MATERIAL FOR THIS TASK:
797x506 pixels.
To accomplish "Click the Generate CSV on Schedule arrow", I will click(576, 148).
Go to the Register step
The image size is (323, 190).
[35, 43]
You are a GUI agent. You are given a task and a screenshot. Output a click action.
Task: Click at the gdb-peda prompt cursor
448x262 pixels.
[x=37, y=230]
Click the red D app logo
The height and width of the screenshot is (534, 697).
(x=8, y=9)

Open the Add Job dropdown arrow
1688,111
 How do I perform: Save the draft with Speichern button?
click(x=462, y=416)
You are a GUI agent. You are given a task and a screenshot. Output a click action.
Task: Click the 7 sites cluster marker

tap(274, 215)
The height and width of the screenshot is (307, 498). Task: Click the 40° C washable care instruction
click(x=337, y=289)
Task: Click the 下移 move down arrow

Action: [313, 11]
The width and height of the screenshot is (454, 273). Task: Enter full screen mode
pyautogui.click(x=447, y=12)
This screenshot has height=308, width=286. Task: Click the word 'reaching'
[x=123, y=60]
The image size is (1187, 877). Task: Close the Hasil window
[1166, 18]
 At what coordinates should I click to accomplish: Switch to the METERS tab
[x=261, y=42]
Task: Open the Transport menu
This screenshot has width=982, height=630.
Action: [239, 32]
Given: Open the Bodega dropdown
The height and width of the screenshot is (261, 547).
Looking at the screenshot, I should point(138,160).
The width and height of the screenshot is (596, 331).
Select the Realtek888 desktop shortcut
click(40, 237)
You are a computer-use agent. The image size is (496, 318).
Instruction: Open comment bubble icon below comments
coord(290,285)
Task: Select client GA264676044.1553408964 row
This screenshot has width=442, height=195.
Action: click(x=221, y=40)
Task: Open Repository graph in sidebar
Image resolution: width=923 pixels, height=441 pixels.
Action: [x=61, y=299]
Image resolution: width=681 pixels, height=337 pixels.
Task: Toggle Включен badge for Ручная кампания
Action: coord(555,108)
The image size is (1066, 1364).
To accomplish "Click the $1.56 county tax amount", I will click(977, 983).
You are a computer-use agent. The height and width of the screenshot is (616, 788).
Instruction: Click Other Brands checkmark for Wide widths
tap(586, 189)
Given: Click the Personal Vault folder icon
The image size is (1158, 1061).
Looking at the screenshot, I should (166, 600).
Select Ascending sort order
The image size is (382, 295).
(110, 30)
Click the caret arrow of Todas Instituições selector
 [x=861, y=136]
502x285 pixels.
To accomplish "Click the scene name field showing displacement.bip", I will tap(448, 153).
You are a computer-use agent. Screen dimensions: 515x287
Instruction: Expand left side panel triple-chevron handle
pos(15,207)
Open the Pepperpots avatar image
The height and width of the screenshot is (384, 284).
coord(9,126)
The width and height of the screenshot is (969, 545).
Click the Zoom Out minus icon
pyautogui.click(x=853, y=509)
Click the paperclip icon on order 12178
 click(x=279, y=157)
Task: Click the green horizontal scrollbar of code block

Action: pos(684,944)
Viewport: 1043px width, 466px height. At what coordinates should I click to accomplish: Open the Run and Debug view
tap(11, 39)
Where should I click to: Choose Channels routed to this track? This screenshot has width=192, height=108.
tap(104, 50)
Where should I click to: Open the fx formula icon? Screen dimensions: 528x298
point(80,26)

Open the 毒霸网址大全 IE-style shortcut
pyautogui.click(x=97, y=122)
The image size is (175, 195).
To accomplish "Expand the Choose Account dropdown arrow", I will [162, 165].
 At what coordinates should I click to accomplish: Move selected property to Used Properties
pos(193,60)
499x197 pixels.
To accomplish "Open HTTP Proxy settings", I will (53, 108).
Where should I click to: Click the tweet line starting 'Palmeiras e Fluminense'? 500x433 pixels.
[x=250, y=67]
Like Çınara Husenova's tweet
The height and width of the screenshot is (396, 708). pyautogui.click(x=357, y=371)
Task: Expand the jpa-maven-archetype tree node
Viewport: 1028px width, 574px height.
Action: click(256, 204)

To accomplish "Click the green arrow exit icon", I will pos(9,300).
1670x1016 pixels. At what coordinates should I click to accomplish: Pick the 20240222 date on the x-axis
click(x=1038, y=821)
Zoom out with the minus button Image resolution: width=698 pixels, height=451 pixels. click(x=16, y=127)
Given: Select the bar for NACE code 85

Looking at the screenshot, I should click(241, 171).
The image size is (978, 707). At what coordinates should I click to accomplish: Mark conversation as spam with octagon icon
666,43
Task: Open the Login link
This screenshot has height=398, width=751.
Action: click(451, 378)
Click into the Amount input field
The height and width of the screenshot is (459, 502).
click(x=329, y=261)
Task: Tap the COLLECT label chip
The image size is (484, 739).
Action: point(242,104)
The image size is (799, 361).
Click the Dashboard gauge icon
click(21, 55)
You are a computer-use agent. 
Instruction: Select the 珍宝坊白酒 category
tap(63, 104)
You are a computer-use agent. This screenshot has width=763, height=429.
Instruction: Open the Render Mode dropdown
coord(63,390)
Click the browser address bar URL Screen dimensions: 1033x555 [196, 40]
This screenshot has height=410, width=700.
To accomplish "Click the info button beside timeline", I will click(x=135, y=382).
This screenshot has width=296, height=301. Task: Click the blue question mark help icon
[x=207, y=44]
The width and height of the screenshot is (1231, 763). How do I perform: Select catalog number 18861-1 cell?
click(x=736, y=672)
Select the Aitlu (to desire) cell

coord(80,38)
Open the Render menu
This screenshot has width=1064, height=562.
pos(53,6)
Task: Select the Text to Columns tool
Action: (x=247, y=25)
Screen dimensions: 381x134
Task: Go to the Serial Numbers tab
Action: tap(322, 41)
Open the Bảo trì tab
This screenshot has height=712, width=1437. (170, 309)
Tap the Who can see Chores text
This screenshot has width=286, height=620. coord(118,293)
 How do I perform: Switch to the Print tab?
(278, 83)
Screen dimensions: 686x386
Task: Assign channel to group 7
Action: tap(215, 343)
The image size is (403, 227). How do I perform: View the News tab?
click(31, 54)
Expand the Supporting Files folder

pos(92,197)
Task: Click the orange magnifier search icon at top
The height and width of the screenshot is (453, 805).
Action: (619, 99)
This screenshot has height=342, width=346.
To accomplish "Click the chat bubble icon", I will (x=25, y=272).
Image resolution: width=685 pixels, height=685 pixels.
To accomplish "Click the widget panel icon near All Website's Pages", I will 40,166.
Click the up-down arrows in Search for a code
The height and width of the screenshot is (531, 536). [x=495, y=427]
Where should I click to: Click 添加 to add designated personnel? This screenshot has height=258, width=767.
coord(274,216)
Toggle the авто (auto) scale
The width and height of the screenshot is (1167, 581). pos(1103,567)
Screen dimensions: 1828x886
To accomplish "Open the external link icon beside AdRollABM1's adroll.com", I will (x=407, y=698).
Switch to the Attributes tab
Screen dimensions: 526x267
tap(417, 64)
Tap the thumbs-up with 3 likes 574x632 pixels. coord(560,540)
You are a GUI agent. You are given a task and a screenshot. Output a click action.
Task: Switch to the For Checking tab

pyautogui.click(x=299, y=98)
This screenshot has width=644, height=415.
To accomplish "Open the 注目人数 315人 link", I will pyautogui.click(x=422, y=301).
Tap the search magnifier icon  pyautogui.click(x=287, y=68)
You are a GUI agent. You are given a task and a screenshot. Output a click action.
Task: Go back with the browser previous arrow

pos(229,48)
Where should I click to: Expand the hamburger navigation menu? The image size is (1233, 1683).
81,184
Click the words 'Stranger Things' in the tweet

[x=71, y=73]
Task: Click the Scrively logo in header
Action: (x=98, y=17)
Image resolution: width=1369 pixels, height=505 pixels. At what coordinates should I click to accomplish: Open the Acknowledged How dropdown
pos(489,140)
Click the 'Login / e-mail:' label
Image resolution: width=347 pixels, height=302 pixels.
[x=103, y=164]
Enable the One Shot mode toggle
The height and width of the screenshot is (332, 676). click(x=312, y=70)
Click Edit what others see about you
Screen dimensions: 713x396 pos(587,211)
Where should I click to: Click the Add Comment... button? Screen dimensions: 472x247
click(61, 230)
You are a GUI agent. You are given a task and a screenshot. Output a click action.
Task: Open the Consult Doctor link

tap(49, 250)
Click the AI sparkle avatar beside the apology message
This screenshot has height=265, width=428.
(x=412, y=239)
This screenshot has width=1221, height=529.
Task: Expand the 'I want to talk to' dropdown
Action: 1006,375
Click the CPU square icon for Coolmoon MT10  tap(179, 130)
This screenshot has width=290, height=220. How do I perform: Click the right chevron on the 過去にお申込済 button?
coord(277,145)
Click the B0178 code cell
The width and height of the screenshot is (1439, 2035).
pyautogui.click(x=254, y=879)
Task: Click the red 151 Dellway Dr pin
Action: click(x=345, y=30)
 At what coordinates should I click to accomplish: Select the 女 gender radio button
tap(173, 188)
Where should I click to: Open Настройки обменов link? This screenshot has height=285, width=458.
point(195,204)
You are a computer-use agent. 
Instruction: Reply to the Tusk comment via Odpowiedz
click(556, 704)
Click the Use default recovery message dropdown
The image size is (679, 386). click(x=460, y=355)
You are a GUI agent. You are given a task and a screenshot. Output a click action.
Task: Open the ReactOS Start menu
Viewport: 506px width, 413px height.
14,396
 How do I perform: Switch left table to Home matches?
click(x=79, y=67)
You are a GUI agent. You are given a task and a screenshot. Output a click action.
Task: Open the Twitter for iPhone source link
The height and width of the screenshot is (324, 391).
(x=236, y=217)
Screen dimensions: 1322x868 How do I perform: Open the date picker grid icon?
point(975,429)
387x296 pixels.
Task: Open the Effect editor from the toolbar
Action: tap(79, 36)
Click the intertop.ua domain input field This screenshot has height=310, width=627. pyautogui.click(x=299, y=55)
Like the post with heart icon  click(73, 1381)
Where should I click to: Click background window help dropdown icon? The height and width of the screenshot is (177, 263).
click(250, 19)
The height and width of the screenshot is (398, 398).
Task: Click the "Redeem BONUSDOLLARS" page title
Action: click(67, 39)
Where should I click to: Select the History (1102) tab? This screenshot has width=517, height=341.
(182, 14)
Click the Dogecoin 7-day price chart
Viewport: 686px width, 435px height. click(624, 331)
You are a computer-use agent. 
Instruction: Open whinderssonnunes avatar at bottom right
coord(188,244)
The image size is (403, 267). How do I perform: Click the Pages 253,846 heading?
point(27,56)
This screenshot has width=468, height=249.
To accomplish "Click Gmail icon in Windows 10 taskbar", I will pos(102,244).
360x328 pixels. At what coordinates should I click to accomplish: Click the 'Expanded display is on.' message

TASK ITEM:
Every line of the material above that has the string "magnifier" needs pulling out.

TASK RESPONSE:
Task: Click the orange magnifier search icon at top
Tap the search magnifier icon  pyautogui.click(x=287, y=68)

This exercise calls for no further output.